◆ **EXERCISE AIM**: Could you turn the records starting at the line containing "Expand the D:\2345Downloads\" and ending at the line containing "Looking at the screenshot, I should (60, 121).", both lines included, into a numbered list that leaves out blank lines?

════════

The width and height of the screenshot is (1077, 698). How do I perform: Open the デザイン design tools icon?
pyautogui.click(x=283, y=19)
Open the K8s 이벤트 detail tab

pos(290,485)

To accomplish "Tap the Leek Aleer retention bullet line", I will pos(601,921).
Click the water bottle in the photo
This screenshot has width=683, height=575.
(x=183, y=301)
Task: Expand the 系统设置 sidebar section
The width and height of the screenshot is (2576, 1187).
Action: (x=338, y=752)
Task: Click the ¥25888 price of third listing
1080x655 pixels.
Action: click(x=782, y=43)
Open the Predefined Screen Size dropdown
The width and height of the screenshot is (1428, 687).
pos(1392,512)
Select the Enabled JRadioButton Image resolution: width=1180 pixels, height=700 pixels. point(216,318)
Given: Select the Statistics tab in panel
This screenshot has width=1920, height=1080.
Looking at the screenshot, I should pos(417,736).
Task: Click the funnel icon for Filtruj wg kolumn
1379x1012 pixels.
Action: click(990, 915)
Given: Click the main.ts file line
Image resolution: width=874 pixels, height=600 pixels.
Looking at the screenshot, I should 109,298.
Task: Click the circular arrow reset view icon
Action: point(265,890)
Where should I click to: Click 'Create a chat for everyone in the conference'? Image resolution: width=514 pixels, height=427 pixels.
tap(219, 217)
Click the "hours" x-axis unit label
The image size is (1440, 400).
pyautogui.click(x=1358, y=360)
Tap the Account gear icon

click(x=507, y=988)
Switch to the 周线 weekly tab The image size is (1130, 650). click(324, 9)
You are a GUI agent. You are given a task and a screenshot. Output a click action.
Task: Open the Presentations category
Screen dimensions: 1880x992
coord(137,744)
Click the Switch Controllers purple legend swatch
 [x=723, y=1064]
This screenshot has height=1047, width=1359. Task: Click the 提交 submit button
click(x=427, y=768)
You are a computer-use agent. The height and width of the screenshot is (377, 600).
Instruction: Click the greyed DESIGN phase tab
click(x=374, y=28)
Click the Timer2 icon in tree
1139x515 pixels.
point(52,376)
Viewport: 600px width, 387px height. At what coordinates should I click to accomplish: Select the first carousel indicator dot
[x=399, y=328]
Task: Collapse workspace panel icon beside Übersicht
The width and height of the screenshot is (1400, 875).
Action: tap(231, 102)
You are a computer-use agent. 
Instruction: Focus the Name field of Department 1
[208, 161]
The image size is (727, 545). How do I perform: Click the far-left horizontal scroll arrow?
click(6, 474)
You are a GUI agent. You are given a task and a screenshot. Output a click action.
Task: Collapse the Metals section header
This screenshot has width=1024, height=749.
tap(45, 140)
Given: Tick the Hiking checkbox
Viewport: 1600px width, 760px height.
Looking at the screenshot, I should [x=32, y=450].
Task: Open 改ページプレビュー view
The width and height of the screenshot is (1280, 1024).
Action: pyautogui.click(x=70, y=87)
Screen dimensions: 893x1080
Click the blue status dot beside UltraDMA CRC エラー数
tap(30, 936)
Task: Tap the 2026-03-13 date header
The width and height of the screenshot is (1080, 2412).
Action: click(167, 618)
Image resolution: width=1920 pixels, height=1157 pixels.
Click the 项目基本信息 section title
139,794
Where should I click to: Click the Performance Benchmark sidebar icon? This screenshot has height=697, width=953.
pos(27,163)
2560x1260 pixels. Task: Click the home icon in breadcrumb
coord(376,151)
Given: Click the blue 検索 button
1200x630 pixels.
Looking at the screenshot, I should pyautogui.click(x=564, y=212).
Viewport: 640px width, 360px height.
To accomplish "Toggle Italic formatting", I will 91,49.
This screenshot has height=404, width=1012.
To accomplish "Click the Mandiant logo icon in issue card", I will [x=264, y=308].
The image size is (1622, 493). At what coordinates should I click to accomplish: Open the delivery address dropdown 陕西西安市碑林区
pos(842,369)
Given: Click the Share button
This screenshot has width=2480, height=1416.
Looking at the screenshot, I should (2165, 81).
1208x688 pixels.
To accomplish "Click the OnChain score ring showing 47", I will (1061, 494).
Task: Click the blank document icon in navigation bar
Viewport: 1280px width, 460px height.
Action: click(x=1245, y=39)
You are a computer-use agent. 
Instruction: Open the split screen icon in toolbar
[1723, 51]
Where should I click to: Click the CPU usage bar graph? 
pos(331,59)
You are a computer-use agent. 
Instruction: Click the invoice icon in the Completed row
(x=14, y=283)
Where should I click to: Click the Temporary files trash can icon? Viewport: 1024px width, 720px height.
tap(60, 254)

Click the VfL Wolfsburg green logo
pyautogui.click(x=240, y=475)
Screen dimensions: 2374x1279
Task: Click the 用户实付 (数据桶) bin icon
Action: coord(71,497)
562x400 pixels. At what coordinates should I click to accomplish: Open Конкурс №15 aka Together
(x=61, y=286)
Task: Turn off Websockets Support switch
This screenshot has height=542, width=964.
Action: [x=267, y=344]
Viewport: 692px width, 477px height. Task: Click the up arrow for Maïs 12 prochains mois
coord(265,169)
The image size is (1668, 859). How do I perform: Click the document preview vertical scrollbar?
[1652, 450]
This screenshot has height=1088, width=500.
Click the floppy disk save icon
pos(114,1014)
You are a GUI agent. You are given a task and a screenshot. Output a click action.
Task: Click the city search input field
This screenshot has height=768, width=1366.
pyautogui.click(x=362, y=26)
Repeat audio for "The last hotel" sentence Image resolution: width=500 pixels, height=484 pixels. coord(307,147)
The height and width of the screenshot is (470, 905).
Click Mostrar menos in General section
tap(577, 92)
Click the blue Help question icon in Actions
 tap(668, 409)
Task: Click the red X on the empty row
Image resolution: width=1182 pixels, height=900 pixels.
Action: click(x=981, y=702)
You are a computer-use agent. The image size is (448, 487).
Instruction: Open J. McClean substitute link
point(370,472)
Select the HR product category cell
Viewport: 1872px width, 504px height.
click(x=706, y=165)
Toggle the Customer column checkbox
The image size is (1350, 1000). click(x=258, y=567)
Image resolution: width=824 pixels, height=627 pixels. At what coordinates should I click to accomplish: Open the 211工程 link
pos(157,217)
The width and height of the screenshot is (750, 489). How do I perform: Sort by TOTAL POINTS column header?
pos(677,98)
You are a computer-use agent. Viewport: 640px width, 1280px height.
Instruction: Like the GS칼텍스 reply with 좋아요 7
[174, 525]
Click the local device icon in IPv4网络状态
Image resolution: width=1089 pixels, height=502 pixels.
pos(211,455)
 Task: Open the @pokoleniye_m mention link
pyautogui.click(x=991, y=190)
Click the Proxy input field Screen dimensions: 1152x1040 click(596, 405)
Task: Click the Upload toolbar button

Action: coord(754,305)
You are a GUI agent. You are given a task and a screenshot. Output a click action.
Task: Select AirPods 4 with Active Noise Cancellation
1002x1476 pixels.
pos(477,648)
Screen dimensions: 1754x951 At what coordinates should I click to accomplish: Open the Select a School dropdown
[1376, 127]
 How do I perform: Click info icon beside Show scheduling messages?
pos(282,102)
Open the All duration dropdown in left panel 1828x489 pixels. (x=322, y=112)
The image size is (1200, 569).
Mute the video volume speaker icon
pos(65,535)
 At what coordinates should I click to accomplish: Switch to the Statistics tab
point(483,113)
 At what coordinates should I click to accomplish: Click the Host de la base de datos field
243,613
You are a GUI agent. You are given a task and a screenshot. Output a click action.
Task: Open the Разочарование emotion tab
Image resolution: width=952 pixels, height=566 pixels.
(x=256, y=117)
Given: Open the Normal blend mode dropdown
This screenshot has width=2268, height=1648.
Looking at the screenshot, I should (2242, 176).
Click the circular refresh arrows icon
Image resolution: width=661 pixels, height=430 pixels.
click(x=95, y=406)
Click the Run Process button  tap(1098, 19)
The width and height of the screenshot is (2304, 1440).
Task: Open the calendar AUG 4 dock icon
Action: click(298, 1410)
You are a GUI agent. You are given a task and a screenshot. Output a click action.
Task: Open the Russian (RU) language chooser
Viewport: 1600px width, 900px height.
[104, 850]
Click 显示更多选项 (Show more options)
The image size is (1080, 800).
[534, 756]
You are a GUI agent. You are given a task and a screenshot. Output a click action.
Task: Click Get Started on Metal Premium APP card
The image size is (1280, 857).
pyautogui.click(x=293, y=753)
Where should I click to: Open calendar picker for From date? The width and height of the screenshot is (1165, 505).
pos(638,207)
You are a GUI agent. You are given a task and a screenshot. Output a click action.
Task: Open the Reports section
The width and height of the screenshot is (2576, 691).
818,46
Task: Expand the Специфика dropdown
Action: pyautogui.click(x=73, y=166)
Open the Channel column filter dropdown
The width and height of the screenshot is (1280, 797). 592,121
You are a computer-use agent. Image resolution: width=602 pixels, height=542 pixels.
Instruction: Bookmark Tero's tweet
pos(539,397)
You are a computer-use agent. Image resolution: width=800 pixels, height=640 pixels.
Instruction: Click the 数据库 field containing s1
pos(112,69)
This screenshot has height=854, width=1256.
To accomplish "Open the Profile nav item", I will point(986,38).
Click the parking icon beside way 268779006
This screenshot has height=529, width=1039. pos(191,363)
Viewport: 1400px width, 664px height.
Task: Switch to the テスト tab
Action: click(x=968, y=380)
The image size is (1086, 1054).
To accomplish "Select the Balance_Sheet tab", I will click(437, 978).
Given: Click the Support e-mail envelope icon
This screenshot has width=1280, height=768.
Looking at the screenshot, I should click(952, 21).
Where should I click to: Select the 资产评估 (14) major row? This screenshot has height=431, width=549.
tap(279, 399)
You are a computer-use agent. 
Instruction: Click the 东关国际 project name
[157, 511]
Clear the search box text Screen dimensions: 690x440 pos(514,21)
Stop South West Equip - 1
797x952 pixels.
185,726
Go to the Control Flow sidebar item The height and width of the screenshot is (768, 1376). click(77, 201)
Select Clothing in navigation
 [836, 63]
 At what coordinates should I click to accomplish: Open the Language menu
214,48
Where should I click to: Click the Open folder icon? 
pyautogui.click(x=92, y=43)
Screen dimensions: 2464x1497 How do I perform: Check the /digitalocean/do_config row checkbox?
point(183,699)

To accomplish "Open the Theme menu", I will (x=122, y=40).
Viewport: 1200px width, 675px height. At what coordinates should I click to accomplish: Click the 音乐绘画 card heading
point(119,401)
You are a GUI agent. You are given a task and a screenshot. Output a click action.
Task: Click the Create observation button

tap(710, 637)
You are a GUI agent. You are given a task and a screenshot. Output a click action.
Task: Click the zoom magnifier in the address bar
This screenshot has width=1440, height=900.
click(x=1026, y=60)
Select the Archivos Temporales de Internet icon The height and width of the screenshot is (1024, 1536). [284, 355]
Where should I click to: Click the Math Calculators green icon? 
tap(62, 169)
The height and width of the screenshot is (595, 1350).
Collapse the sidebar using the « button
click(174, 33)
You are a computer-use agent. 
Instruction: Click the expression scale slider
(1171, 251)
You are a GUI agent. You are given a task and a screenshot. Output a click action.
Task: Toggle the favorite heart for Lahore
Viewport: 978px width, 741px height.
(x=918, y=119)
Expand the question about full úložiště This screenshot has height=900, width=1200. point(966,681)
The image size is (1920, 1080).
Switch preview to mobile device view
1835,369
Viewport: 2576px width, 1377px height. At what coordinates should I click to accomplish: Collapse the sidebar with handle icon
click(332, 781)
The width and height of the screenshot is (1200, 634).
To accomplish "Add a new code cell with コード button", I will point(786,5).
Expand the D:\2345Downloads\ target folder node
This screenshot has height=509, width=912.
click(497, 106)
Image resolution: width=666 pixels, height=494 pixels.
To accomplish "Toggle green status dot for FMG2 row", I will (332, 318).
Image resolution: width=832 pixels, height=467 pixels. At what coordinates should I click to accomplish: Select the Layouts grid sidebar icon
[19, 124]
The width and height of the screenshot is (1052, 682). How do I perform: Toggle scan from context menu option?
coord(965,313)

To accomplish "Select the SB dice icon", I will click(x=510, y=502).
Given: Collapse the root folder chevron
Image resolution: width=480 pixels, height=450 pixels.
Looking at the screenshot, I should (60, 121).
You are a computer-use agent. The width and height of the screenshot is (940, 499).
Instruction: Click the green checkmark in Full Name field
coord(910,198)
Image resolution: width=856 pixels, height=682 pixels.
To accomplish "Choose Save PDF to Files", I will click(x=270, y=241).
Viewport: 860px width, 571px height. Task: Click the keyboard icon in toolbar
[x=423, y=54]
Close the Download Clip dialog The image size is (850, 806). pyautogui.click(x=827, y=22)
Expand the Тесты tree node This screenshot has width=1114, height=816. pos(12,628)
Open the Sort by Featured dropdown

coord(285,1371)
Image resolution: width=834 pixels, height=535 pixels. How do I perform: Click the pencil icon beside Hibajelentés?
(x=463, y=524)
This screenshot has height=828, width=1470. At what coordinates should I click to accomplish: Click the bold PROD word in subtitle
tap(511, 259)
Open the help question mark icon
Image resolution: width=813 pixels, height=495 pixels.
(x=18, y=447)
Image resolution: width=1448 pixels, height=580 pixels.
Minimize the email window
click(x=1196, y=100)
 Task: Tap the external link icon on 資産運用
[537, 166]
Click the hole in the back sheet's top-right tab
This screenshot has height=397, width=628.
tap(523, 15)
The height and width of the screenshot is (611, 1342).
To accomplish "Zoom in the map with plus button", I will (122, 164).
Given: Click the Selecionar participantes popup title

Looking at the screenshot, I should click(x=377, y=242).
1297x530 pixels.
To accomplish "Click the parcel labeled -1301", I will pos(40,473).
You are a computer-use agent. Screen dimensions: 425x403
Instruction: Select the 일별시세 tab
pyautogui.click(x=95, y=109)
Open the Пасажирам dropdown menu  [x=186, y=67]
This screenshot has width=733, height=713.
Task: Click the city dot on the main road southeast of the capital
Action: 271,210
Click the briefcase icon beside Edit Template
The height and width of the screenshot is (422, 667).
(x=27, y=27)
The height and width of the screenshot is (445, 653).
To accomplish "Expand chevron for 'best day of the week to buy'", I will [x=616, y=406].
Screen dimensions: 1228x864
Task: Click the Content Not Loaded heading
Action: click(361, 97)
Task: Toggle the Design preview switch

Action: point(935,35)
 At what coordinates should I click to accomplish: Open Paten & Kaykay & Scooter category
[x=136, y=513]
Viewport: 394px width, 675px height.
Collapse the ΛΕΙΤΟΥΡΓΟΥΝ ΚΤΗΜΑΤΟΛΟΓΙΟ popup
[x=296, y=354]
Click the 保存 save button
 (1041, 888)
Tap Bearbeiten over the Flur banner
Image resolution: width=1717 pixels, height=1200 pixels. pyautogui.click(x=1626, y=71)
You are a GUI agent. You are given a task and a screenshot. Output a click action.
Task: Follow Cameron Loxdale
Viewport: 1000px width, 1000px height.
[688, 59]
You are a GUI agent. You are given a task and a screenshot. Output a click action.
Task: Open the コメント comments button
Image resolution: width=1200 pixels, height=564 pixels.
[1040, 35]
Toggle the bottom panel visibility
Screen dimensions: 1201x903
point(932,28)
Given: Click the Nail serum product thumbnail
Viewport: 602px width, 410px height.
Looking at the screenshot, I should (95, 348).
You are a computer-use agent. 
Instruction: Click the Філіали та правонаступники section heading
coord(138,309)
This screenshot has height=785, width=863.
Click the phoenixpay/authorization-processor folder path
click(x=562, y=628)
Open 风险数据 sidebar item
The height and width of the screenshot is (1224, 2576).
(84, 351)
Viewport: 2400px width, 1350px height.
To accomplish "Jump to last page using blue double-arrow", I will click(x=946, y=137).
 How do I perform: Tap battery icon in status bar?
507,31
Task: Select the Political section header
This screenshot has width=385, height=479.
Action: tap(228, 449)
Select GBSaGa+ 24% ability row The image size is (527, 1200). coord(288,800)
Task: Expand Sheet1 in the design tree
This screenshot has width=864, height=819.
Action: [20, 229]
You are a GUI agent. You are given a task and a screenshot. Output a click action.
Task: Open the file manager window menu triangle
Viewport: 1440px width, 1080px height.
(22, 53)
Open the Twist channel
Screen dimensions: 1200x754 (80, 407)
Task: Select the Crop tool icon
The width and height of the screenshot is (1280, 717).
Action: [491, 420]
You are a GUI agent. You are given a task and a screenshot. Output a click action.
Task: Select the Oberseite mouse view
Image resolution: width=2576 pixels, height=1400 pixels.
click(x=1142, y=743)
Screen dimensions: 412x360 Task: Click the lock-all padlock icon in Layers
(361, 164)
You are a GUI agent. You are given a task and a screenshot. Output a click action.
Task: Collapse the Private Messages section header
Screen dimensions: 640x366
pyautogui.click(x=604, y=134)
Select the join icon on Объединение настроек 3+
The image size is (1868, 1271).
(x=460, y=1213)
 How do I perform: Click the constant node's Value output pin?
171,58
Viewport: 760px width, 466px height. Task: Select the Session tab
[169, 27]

════════

◆ **OUTPUT OF THE EXERCISE**:
1. Expand the D:\2345Downloads\ target folder node
2. This screenshot has height=509, width=912.
3. click(497, 106)
4. Image resolution: width=666 pixels, height=494 pixels.
5. To accomplish "Toggle green status dot for FMG2 row", I will (332, 318).
6. Image resolution: width=832 pixels, height=467 pixels. At what coordinates should I click to accomplish: Select the Layouts grid sidebar icon
7. [19, 124]
8. The width and height of the screenshot is (1052, 682). How do I perform: Toggle scan from context menu option?
9. coord(965,313)
10. To accomplish "Select the SB dice icon", I will click(x=510, y=502).
11. Given: Collapse the root folder chevron
12. Image resolution: width=480 pixels, height=450 pixels.
13. Looking at the screenshot, I should (60, 121).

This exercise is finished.